#### Task material

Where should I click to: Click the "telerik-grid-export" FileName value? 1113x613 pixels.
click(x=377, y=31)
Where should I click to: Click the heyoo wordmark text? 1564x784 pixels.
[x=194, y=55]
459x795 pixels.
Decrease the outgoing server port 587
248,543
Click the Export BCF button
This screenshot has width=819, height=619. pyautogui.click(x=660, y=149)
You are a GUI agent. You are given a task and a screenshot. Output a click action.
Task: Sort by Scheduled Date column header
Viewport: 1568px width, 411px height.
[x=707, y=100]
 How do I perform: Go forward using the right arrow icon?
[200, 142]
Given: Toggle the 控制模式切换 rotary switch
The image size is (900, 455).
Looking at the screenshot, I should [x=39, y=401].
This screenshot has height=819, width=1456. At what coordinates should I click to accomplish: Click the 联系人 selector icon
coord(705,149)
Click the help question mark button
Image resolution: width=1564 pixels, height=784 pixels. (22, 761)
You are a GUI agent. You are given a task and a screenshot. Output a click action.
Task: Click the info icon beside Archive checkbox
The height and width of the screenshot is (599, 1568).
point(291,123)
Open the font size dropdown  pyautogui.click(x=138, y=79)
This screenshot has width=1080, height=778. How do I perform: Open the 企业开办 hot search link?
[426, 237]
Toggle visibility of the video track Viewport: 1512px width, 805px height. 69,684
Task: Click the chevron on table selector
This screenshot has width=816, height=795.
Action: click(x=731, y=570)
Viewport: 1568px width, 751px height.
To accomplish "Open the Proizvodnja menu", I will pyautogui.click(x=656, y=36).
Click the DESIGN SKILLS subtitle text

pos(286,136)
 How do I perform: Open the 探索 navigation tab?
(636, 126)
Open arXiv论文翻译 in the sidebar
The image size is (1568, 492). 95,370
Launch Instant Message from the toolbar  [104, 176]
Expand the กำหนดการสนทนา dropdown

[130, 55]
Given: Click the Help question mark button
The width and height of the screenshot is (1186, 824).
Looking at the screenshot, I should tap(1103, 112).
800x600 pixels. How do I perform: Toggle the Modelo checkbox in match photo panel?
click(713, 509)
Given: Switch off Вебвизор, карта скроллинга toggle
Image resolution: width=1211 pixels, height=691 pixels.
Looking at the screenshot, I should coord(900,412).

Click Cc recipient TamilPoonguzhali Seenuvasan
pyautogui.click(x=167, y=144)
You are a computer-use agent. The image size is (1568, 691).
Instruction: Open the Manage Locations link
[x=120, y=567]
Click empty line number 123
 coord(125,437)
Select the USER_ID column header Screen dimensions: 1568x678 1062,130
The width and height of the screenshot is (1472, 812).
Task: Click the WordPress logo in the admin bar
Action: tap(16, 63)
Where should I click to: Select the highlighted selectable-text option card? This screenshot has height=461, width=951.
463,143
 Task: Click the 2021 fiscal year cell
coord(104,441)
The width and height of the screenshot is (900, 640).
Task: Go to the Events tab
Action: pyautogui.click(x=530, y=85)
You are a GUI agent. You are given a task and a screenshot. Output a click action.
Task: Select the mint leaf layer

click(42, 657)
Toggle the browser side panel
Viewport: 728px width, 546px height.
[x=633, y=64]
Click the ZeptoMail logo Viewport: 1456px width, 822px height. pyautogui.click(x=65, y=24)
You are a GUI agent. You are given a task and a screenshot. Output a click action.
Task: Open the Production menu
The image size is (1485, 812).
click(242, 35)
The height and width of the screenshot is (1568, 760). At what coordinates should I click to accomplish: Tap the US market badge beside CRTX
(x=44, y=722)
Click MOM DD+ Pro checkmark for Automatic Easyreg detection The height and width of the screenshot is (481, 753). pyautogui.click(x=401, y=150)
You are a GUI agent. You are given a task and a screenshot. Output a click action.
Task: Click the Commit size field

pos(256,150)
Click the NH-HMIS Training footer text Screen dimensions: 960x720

########

▶ Aim of the exercise: Return every line of the listing above verbatim, from the first line to the last.

▶ Exercise output:
Where should I click to: Click the "telerik-grid-export" FileName value? 1113x613 pixels.
click(x=377, y=31)
Where should I click to: Click the heyoo wordmark text? 1564x784 pixels.
[x=194, y=55]
459x795 pixels.
Decrease the outgoing server port 587
248,543
Click the Export BCF button
This screenshot has width=819, height=619. pyautogui.click(x=660, y=149)
You are a GUI agent. You are given a task and a screenshot. Output a click action.
Task: Sort by Scheduled Date column header
Viewport: 1568px width, 411px height.
[x=707, y=100]
 How do I perform: Go forward using the right arrow icon?
[200, 142]
Given: Toggle the 控制模式切换 rotary switch
The image size is (900, 455).
Looking at the screenshot, I should [x=39, y=401].
This screenshot has height=819, width=1456. At what coordinates should I click to accomplish: Click the 联系人 selector icon
coord(705,149)
Click the help question mark button
Image resolution: width=1564 pixels, height=784 pixels. (22, 761)
You are a GUI agent. You are given a task and a screenshot. Output a click action.
Task: Click the info icon beside Archive checkbox
The height and width of the screenshot is (599, 1568).
point(291,123)
Open the font size dropdown  pyautogui.click(x=138, y=79)
This screenshot has width=1080, height=778. How do I perform: Open the 企业开办 hot search link?
[426, 237]
Toggle visibility of the video track Viewport: 1512px width, 805px height. 69,684
Task: Click the chevron on table selector
This screenshot has width=816, height=795.
Action: click(x=731, y=570)
Viewport: 1568px width, 751px height.
To accomplish "Open the Proizvodnja menu", I will pyautogui.click(x=656, y=36).
Click the DESIGN SKILLS subtitle text

pos(286,136)
 How do I perform: Open the 探索 navigation tab?
(636, 126)
Open arXiv论文翻译 in the sidebar
The image size is (1568, 492). 95,370
Launch Instant Message from the toolbar  [104, 176]
Expand the กำหนดการสนทนา dropdown

[130, 55]
Given: Click the Help question mark button
The width and height of the screenshot is (1186, 824).
Looking at the screenshot, I should tap(1103, 112).
800x600 pixels. How do I perform: Toggle the Modelo checkbox in match photo panel?
click(713, 509)
Given: Switch off Вебвизор, карта скроллинга toggle
Image resolution: width=1211 pixels, height=691 pixels.
Looking at the screenshot, I should coord(900,412).

Click Cc recipient TamilPoonguzhali Seenuvasan
pyautogui.click(x=167, y=144)
You are a computer-use agent. The image size is (1568, 691).
Instruction: Open the Manage Locations link
[x=120, y=567]
Click empty line number 123
 coord(125,437)
Select the USER_ID column header Screen dimensions: 1568x678 1062,130
The width and height of the screenshot is (1472, 812).
Task: Click the WordPress logo in the admin bar
Action: tap(16, 63)
Where should I click to: Select the highlighted selectable-text option card? This screenshot has height=461, width=951.
463,143
 Task: Click the 2021 fiscal year cell
coord(104,441)
The width and height of the screenshot is (900, 640).
Task: Go to the Events tab
Action: pyautogui.click(x=530, y=85)
You are a GUI agent. You are given a task and a screenshot. Output a click action.
Task: Select the mint leaf layer

click(42, 657)
Toggle the browser side panel
Viewport: 728px width, 546px height.
[x=633, y=64]
Click the ZeptoMail logo Viewport: 1456px width, 822px height. pyautogui.click(x=65, y=24)
You are a GUI agent. You are given a task and a screenshot. Output a click action.
Task: Open the Production menu
The image size is (1485, 812).
click(242, 35)
The height and width of the screenshot is (1568, 760). At what coordinates should I click to accomplish: Tap the US market badge beside CRTX
(x=44, y=722)
Click MOM DD+ Pro checkmark for Automatic Easyreg detection The height and width of the screenshot is (481, 753). pyautogui.click(x=401, y=150)
You are a GUI agent. You are given a task and a screenshot. Output a click action.
Task: Click the Commit size field

pos(256,150)
Click the NH-HMIS Training footer text Screen dimensions: 960x720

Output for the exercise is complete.